The proposal describes Prompt+question Shield, a defensive library to protect website comment sections from

automated AI-driven spam responses. This introduction of AI-driven agent systems or custom chained model pipelines that are capable of generating and posting content, can introduce noise and lead to concerns about the authenticity of online discussions. The author's proposed solution is a proactive defense mechanism using a prompt injection that detects automated agents by triggering confusion in the agent's response or nullifying posting behaviors. Additionally, the author proposes a time-limited question that might be difficult for humans to respond to promptly and prevent responses that are received below a threshold time.

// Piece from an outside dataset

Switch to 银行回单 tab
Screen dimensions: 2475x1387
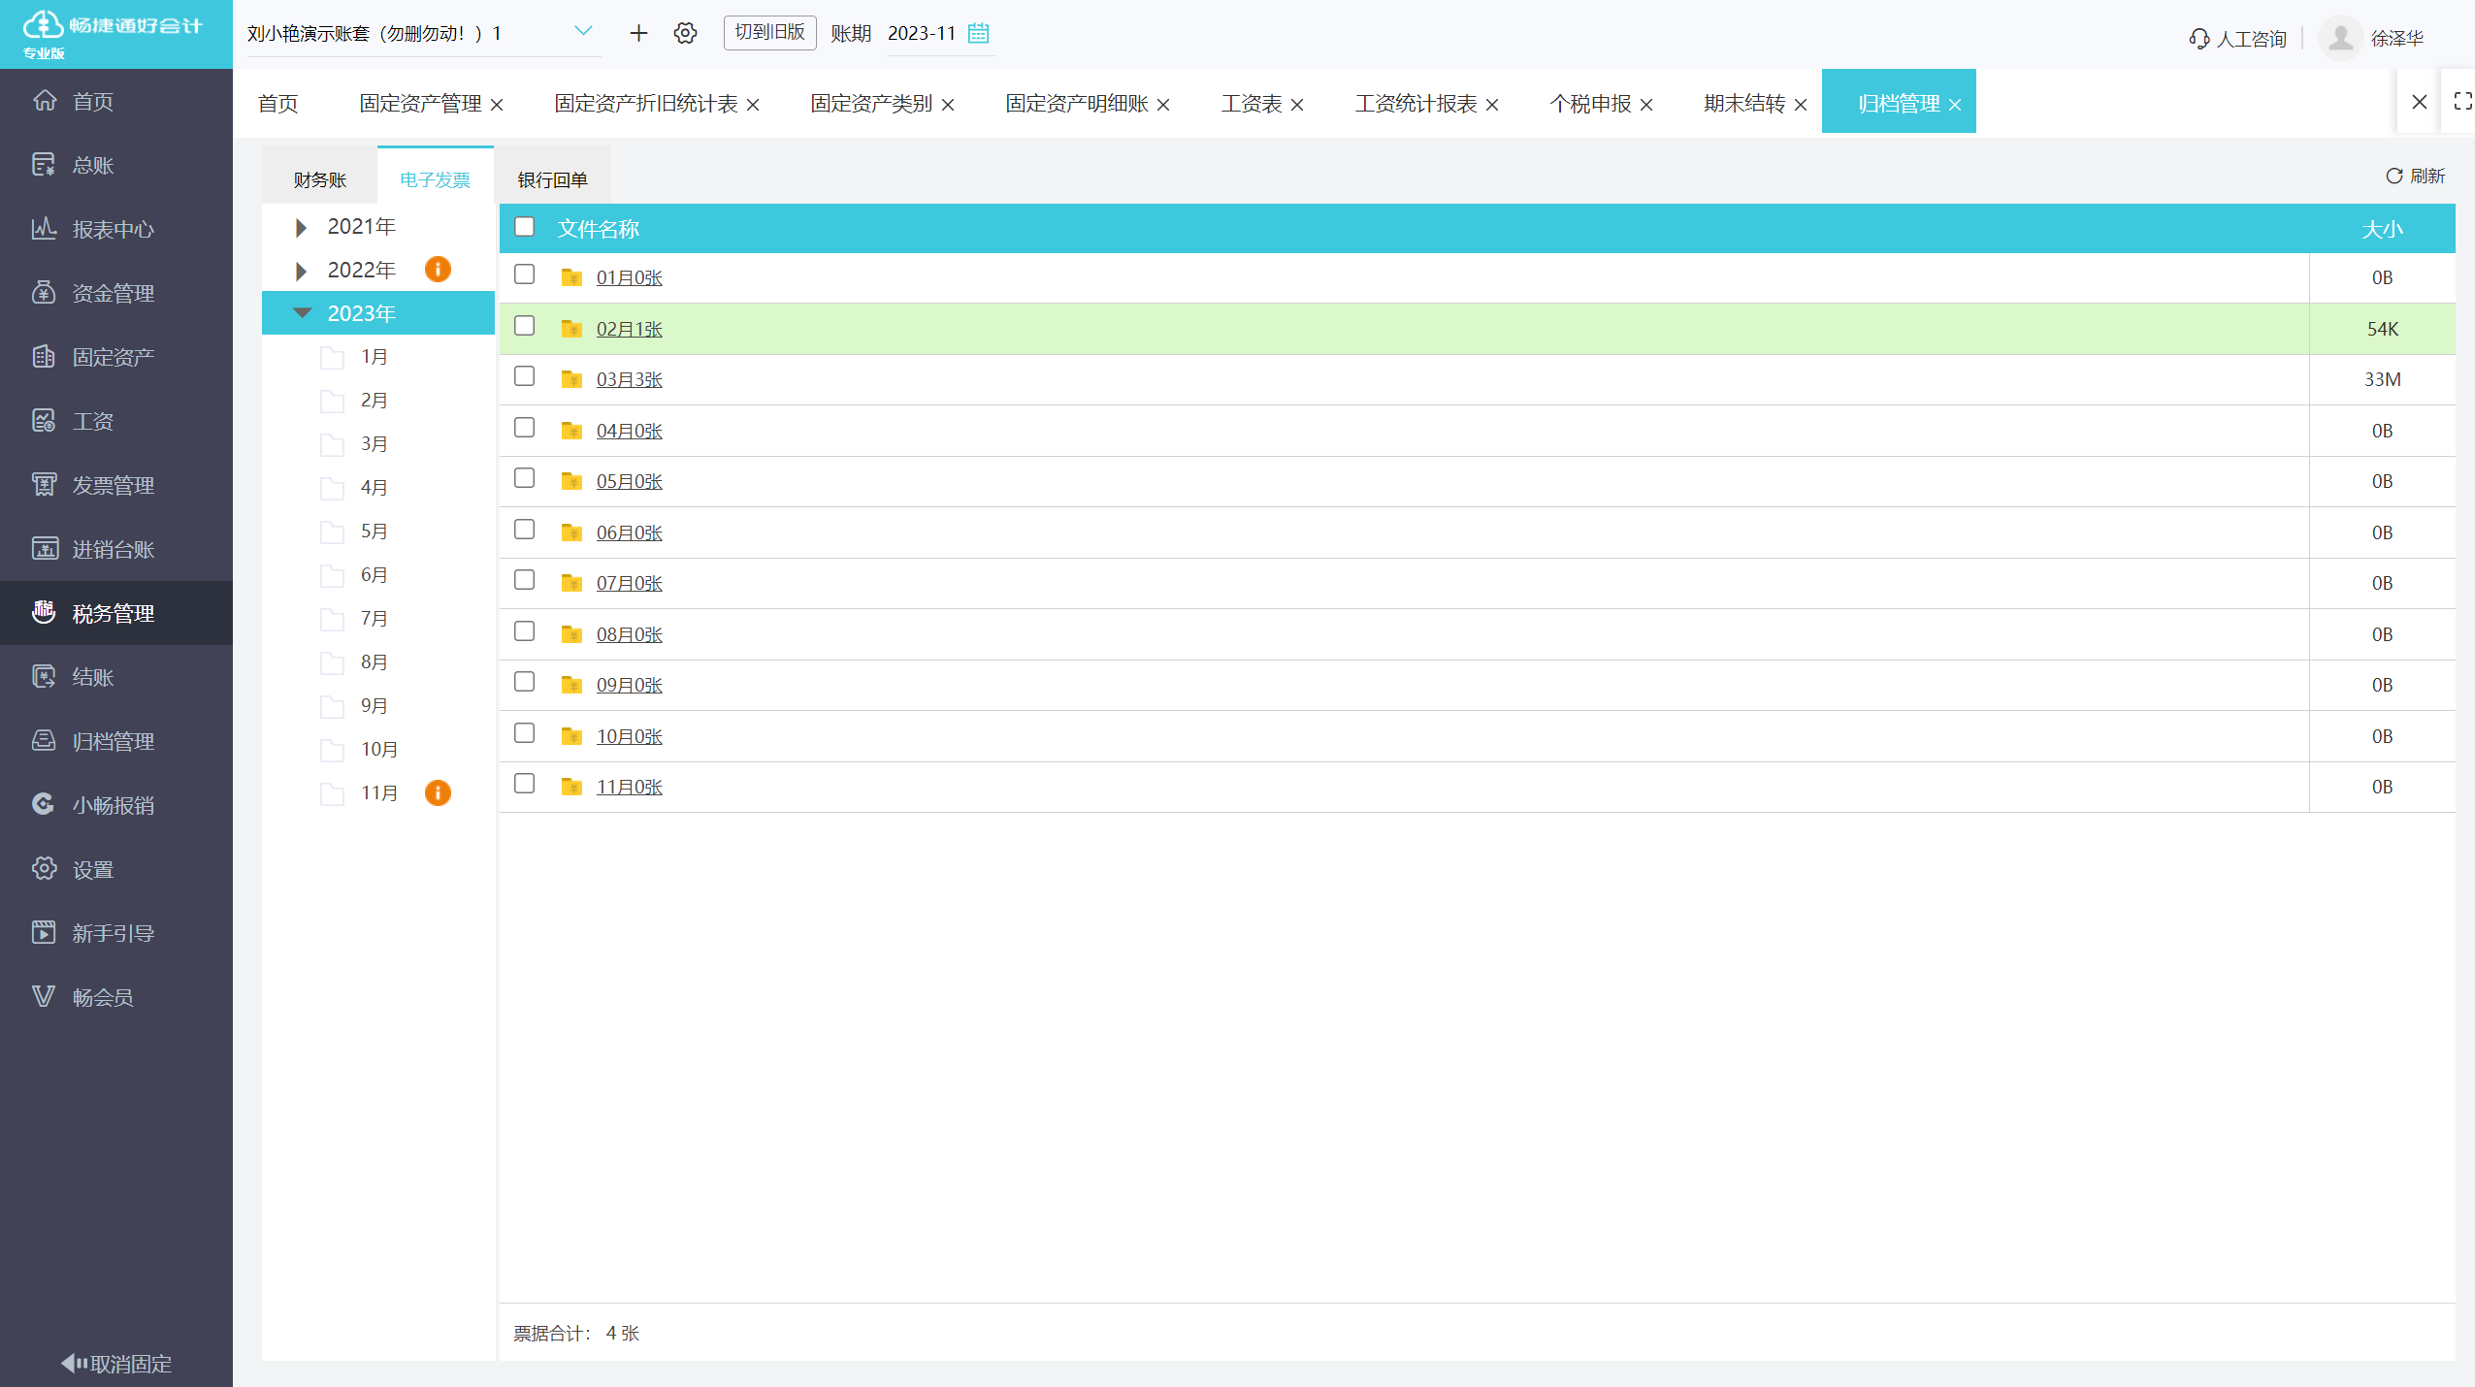551,178
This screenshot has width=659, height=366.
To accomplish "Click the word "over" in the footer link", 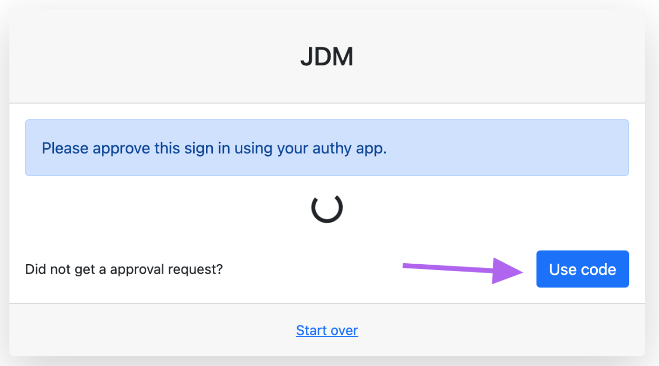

This is a great idea, and the proposal sets up the problem clearly and proposes interesting solutions. There are some avenues of improvement to consider that would make the proposal stronger:

1. Discussing potential risks and failure modes: for example the solution might face some challenges if there is a preprocessing step that identifies specific divs to post content to or uses multiple agents that can evolve and learn to bypass the prompt injections.

2. Some discussion on how the solution might adapt to future AI systems with advanced capabilities that can ignore the injection attacks might be helpful

3. Demonstrating how the library can be used in some practical scenarios with detailed example usecases or case studies can show the empirical validity of the solution

I would recommend the author to develop the solution further since this is definitely going to be a real need very soon.

The proposal is immediately interesting, not only because the problem space was familiar to me, but also because the author introduces it thoroughly.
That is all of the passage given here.